However, a single set of data was discovered which did not have t

Having said that, one set of data was discovered which did not have this flaw and was richly documented by dried plant specimens, constituting among the list of most important ethnobotanical sources in Poland. It was a set of questionnaires from the Polish Ethnographic Atlas, 1948, stored inside the Polish Eth nographic Atlas workplace from the University of Silesia, using a tiny subset uncovered in the archive in the Institute of Ethnology and Cultural Anthropology on the Jagiellonian University in Krak?w, stored as Odpowiedzi na ankiet nadesane przez Koa Krajoznawcze Modziey Szkolnej, archive no. KKMS 317 332. The Polish Ethnographic Atlas is special among European ethnographic atlases, in its considerable coverage of lots of ethnobotanical subjects.

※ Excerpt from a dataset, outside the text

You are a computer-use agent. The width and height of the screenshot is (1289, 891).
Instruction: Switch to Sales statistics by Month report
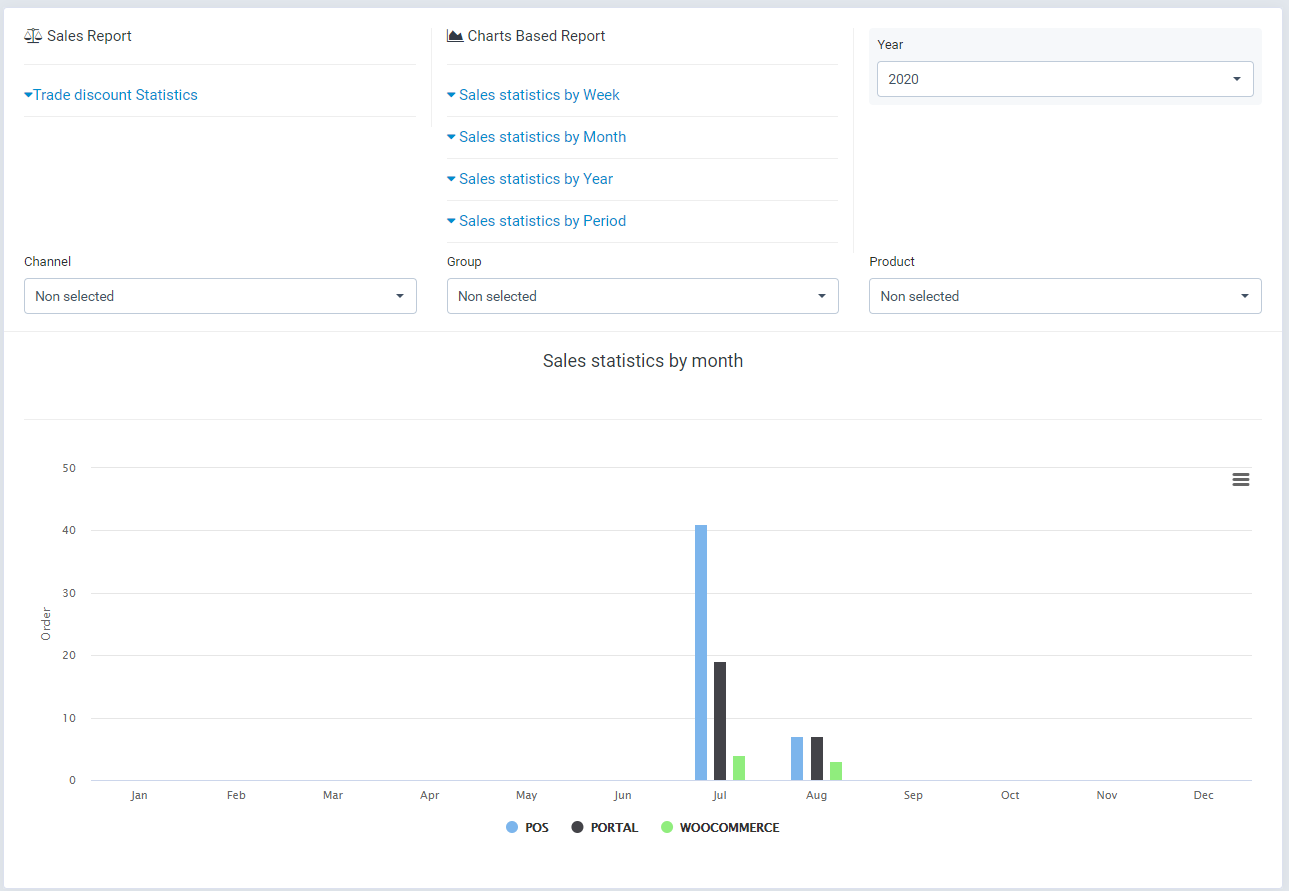(542, 136)
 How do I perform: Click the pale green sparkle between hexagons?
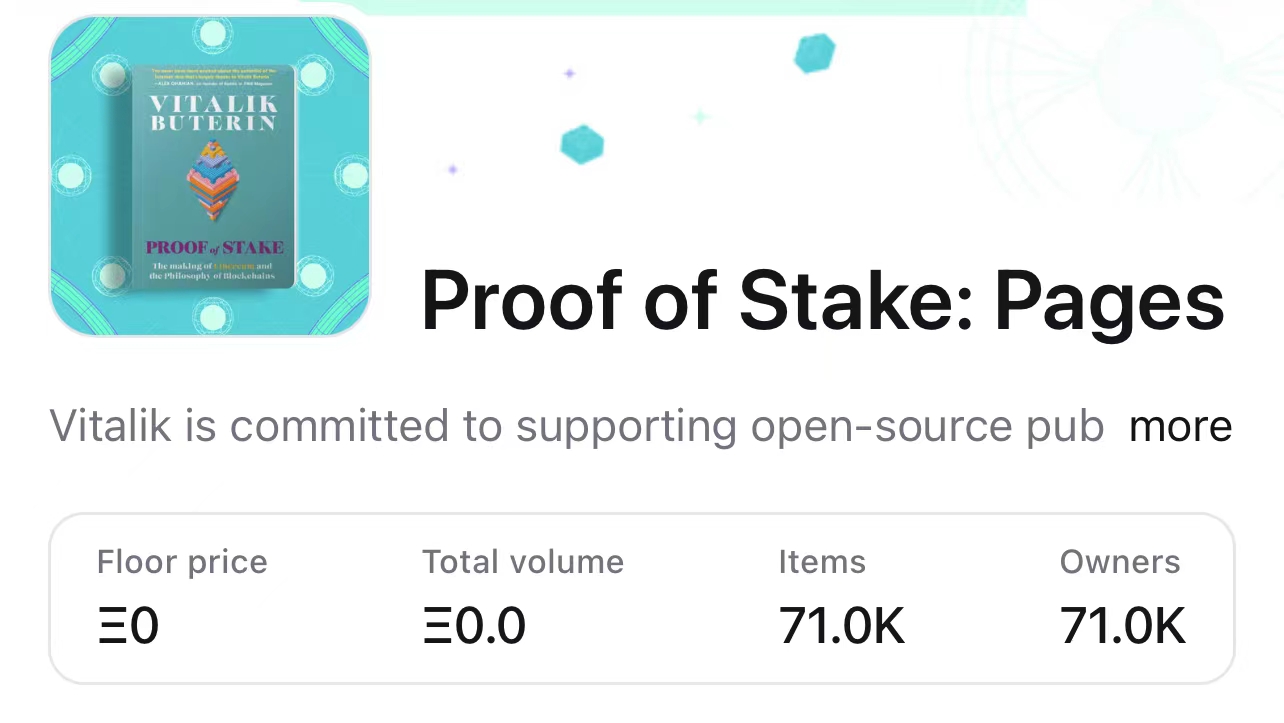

This large scale ethnobotanical exploration was initiated and carried out by its to start with director, J?zef Gajek, and then continued by his successors Janusz Bohdanowicz and selleckchem PD-183805 Zygmunt Kodnicki, Even though the undertaking of your Atlas was to describe all facets of Polish folklore, its first 4 questionnaires concerned the use of wild edible plants and medicinal plants only. These 4 questionnaires were made use of with each other. They had been filled in by a range of correspondents of your Polish Folklore Society, who inter viewed nearby people, and sent the outcomes back to the Polish Ethnographic Atlas office. In this study only Ques tionnaires one and two were analysed. Questionnaire 1 was an empty table with two columns, a single for nearby plant names along with the other for the plant portion used.
Questionnaire 2 was used to supply extra informa tion on specific species, so questions about every single species occupied two pages, such as a area during which to attach a modest herbarium specimen, In fact some respondents sent both Questionnaire 1 and two, and a few only Questionnaire one or only 2, so the depth additional reading of informa tion regarding certain spots varies. Altogether, 77 completed copies of Questionnaire 1 and 423 finished copies of Query naire two containing details on edible plants were discovered. A number of copies of Questionnaires 1 and 2, which had been mistakenly made use of, instead of Query naires 3 and four, to record data on ethnomedicine, and records on collecting fungi were discarded. Only 235 copies of Questionnaire 2 had herbarium specimens connected to them and many specimens have been of negative top quality, as they had been collected by non botanists, All of the correspondents, whose particulars had been offered in Questionnaire two, had been neighborhood, either residing inside the village which they wrote about or in the nearby town, Most correspondents sent a set of ques tionnaires concerning one particular location only, apart from three men and women who supplied info for one or two far more areas.